- _Your objective_: Scan the entries below for the string "Select" and copy every line where it turns up.

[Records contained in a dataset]
######

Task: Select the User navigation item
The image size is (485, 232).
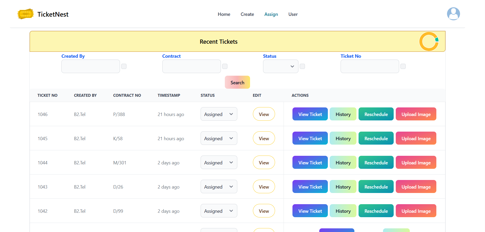Action: pyautogui.click(x=293, y=14)
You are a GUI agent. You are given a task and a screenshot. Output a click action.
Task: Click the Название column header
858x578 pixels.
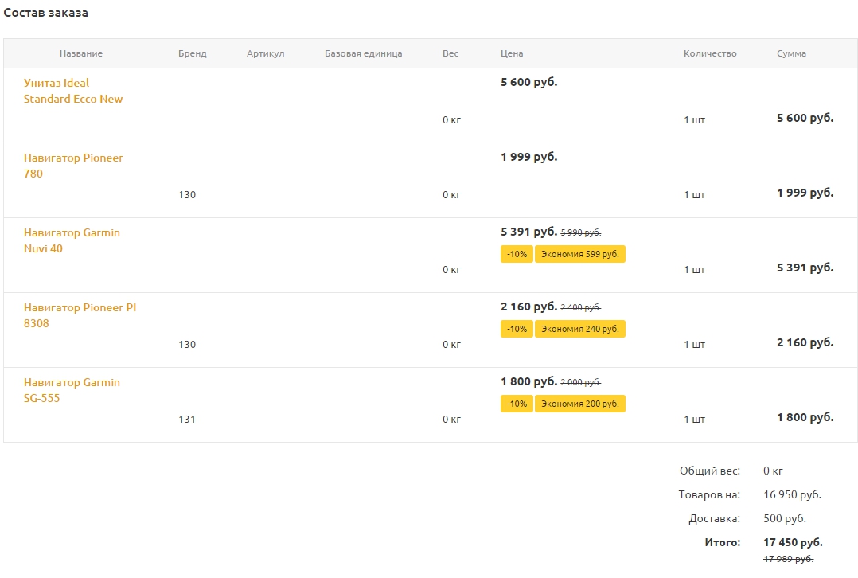81,53
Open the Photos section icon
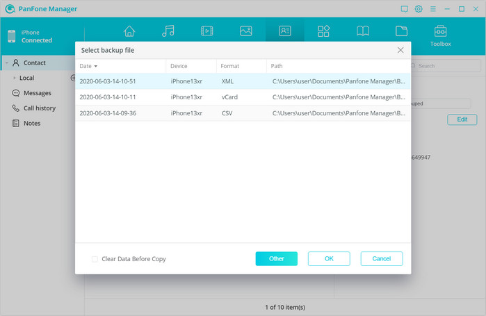This screenshot has height=316, width=486. (x=246, y=31)
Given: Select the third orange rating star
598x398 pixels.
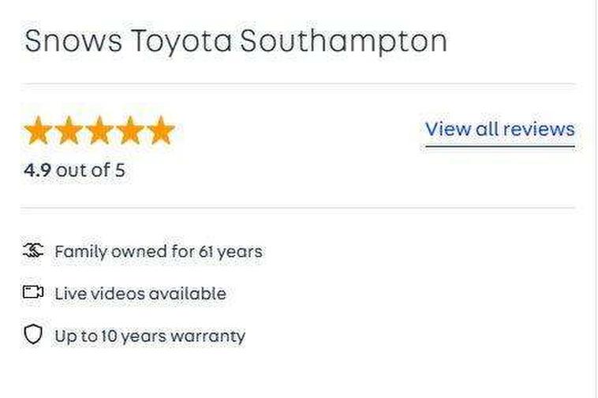Looking at the screenshot, I should [x=99, y=131].
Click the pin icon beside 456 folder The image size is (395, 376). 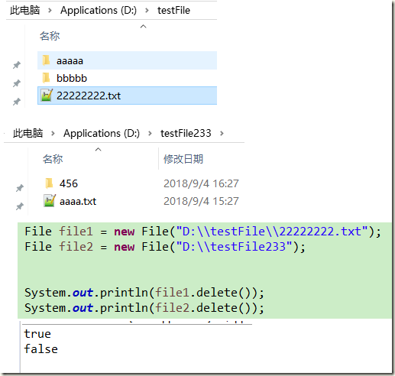point(20,188)
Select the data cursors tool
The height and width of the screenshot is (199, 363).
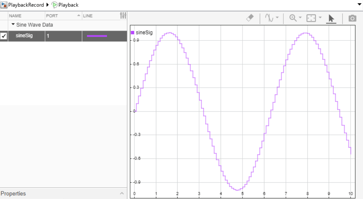(x=269, y=18)
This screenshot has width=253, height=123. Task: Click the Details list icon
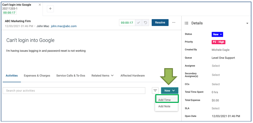[186, 23]
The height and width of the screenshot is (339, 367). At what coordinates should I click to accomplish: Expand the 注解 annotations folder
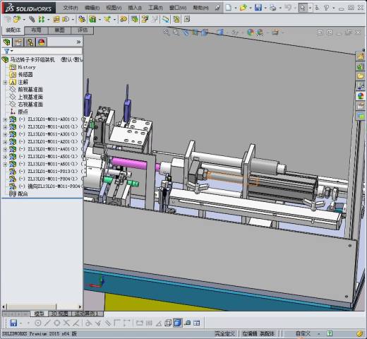point(5,83)
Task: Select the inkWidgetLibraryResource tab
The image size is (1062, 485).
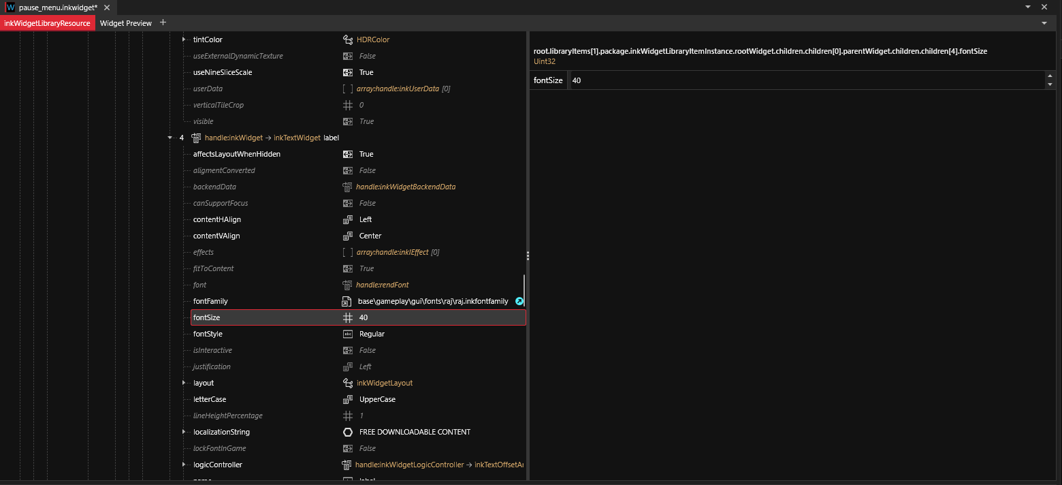Action: [47, 23]
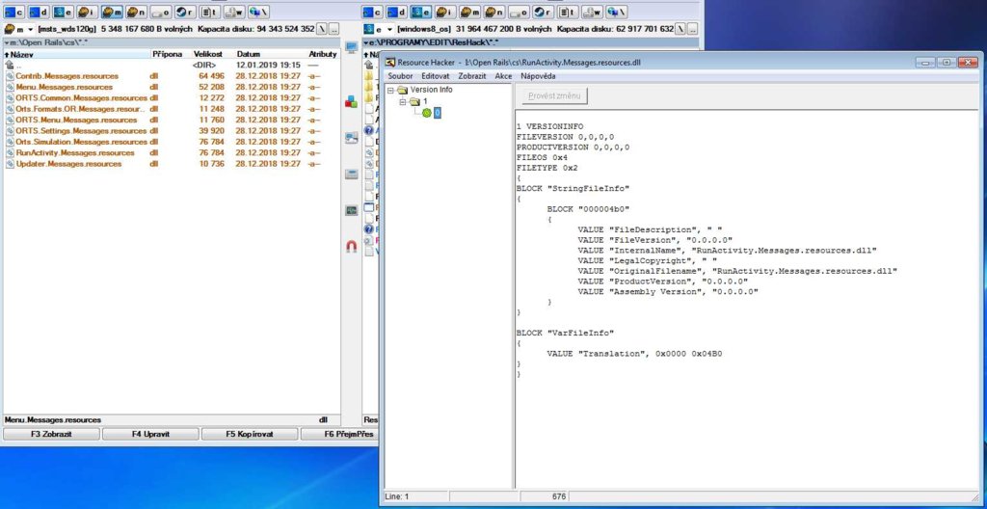Click the red magnet icon in middle toolbar
The image size is (987, 509).
tap(351, 247)
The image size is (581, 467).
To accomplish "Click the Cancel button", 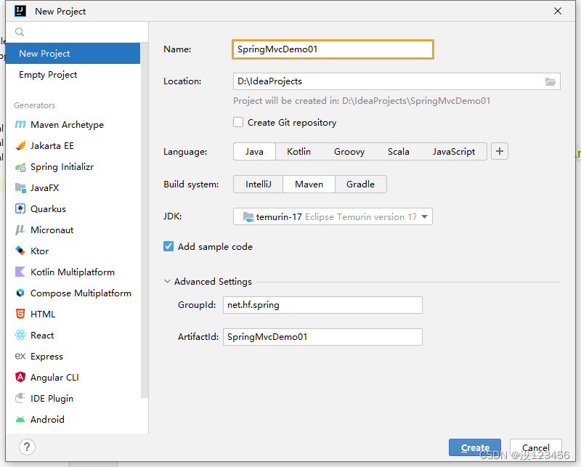I will point(536,447).
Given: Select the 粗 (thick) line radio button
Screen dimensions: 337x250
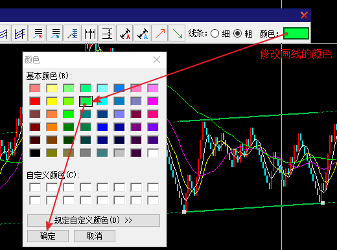Looking at the screenshot, I should click(x=237, y=34).
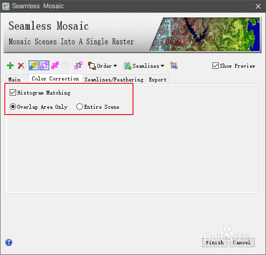Toggle the Show/Hide Scenes filled icon
The image size is (266, 255).
pyautogui.click(x=34, y=65)
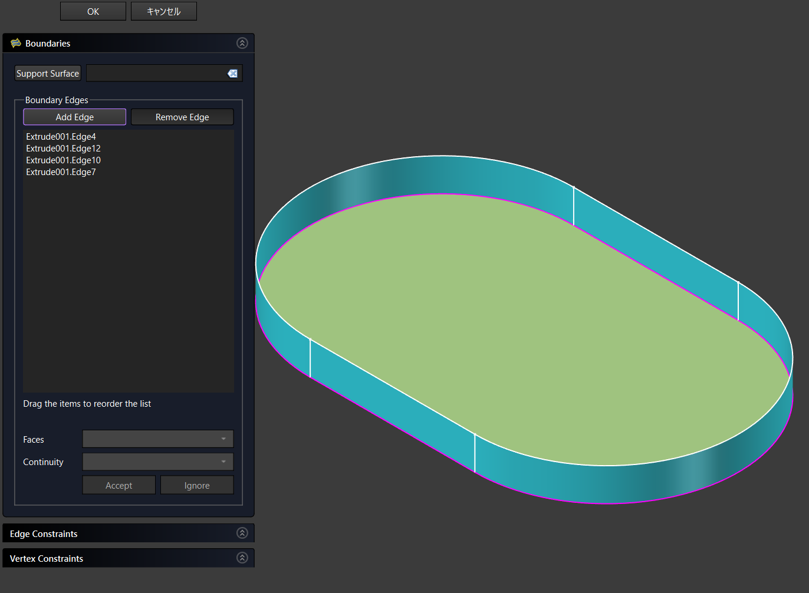Click the Support Surface button
Viewport: 809px width, 593px height.
pos(48,73)
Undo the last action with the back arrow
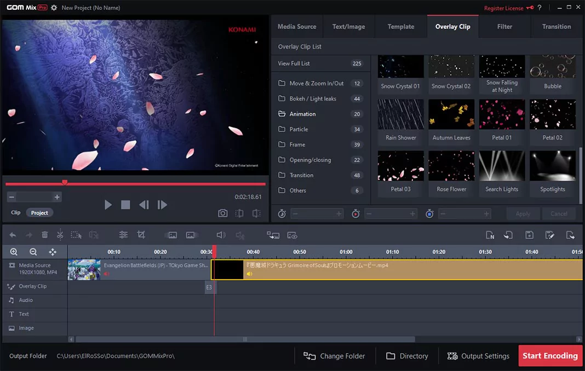Viewport: 585px width, 371px height. pyautogui.click(x=12, y=234)
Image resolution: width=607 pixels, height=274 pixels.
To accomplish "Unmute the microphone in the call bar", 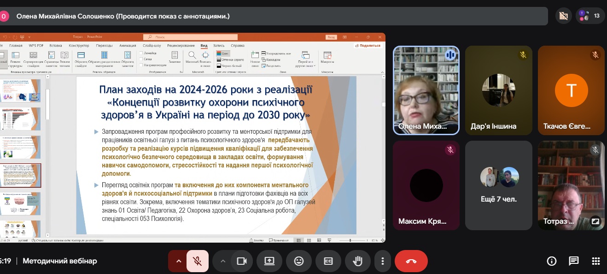I will point(197,261).
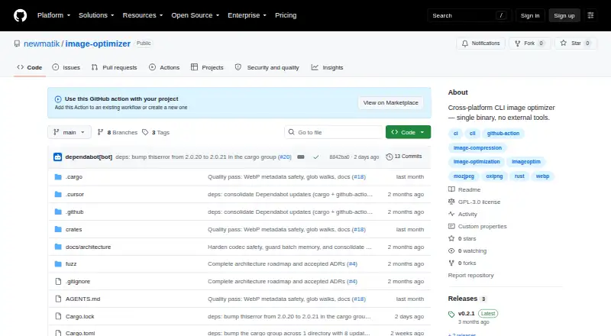Click the green check status icon
The height and width of the screenshot is (336, 611).
316,157
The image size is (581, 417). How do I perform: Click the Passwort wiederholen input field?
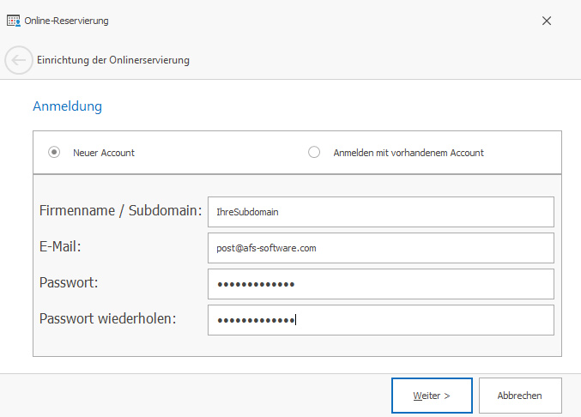(x=381, y=320)
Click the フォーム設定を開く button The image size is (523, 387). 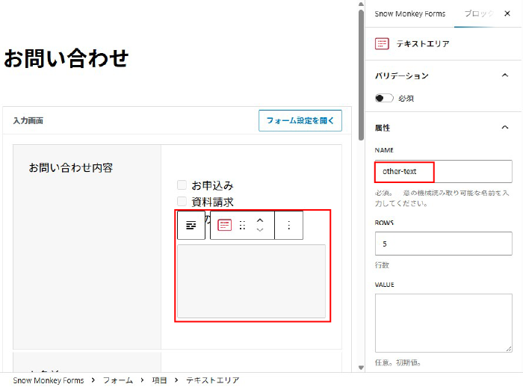(x=300, y=120)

######

- _Exercise solution_:
Task: Select the User navigation item
Given: Select the third orange rating star
Select the data cursors tool
Task: Select the inkWidgetLibraryResource tab
Given: Select the 粗 (thick) line radio button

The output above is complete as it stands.